When my son began his first year at school, we lived in a large city and the schools were very large and intimidating. Teachers for years one and two knew this and used visual aids and special kind of name badge to help the children feel welcome and learn the layout of the school.We arrived, on his first day, at the same time as several other new students and their mums and dads. His teacher stood up from behind her desk, smiling as if she’d been expecting company for tea. She walked towards us and I saw something colourful draped across her left arm. The kids were absolutely silent. “Hello children. My name is Mrs. Burns, and I have something for each of you,” she said, “so please raise your hand when I call your name.” As she began calling out names, I realized she was reading from what she had draped across her left arm. They were name badges! Eager little hands shot into the air as each child heard their name. She would take a necklace made of colourful yarn from across her arm and would place it over their head.

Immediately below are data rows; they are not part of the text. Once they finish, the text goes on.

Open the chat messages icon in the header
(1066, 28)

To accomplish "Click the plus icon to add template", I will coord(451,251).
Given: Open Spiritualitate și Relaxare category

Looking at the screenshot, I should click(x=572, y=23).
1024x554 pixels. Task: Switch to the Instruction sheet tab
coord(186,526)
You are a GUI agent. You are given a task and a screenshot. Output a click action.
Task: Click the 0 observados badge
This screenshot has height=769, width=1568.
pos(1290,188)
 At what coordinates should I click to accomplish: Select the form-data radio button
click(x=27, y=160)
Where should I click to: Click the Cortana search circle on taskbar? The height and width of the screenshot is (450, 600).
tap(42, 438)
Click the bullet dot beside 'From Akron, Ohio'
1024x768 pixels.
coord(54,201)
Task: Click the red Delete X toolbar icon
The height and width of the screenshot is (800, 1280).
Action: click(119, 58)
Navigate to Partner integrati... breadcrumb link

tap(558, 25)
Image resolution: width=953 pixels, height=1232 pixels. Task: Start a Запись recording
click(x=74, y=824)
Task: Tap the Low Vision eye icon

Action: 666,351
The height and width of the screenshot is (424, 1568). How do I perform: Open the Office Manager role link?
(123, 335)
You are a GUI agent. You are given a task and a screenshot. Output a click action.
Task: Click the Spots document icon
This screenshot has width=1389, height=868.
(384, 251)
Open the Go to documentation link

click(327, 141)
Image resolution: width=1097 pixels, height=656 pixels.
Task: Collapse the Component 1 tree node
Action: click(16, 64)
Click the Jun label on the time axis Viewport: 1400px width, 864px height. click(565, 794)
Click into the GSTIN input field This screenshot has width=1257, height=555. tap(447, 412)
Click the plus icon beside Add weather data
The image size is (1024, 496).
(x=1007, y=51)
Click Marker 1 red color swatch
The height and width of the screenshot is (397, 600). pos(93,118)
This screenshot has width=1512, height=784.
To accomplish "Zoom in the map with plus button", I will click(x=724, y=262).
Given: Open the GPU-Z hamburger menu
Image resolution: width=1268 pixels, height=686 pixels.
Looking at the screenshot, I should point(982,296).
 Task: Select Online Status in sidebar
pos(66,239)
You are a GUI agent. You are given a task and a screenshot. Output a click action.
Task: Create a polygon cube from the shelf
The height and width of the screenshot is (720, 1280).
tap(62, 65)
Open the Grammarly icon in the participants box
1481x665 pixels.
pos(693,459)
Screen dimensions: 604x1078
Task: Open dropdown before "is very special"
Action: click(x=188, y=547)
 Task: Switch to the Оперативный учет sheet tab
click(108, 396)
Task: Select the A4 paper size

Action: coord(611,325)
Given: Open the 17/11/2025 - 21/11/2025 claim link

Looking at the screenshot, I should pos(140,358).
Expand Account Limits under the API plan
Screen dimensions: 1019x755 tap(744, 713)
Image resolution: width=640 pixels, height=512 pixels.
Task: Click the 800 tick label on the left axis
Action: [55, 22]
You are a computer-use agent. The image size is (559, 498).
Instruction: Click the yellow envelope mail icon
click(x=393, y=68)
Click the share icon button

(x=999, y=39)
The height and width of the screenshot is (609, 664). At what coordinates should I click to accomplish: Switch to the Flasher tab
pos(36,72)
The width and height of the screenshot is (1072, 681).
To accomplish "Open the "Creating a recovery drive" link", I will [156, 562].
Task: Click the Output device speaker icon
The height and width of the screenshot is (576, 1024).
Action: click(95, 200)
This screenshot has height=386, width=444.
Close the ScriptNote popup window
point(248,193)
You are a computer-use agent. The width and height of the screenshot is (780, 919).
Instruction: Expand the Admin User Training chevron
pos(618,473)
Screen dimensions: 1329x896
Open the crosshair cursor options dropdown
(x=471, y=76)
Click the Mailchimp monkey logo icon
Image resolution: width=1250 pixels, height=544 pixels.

Each necklace had a vinyl name badge holder attached to it with an animal face tucked inside. The students’ names were also written on the badges. “I would like each student to walk their parents to the door to say goodbye and then you may find the table and chair that have the same animal on as your name badges.” Now it was a game! No wide-eyed, pensive children now.
We parents were quickly escorted out by our children and my son was gone before I could say goodbye. They scampered from table to table as in a scavenger hunt, comparing their name badges to the animals at each round table and to each other.
These same animals were on tables in the lunch room, on lavatory doors and hung on the wall near the play yard where each child was to line up for his or her class after play breaks were over. All they had to do was look for the familiar animal face that matched their name badge. Instead of being intimidated by new surroundings, the students approached the day as an extremely large game of I-Spy.
The name badges were also academic. By having each child’s name printed on the vinyl badge holder, students were encouraged to look at the way in which their classmates’ names were spelled and the sounds those letters made together. The student’s were also broken down into groups assigned to certain tables which matched the animal on their name badges. Each animal was a single colour matching the beginning of its name, such as: the Red Robins, Green Geckos, Orange Otters, Purple Penguins, and so on. Can you guess which animal the teacher had for her name badge? It was the Wise Old Owl, of course, in ochre!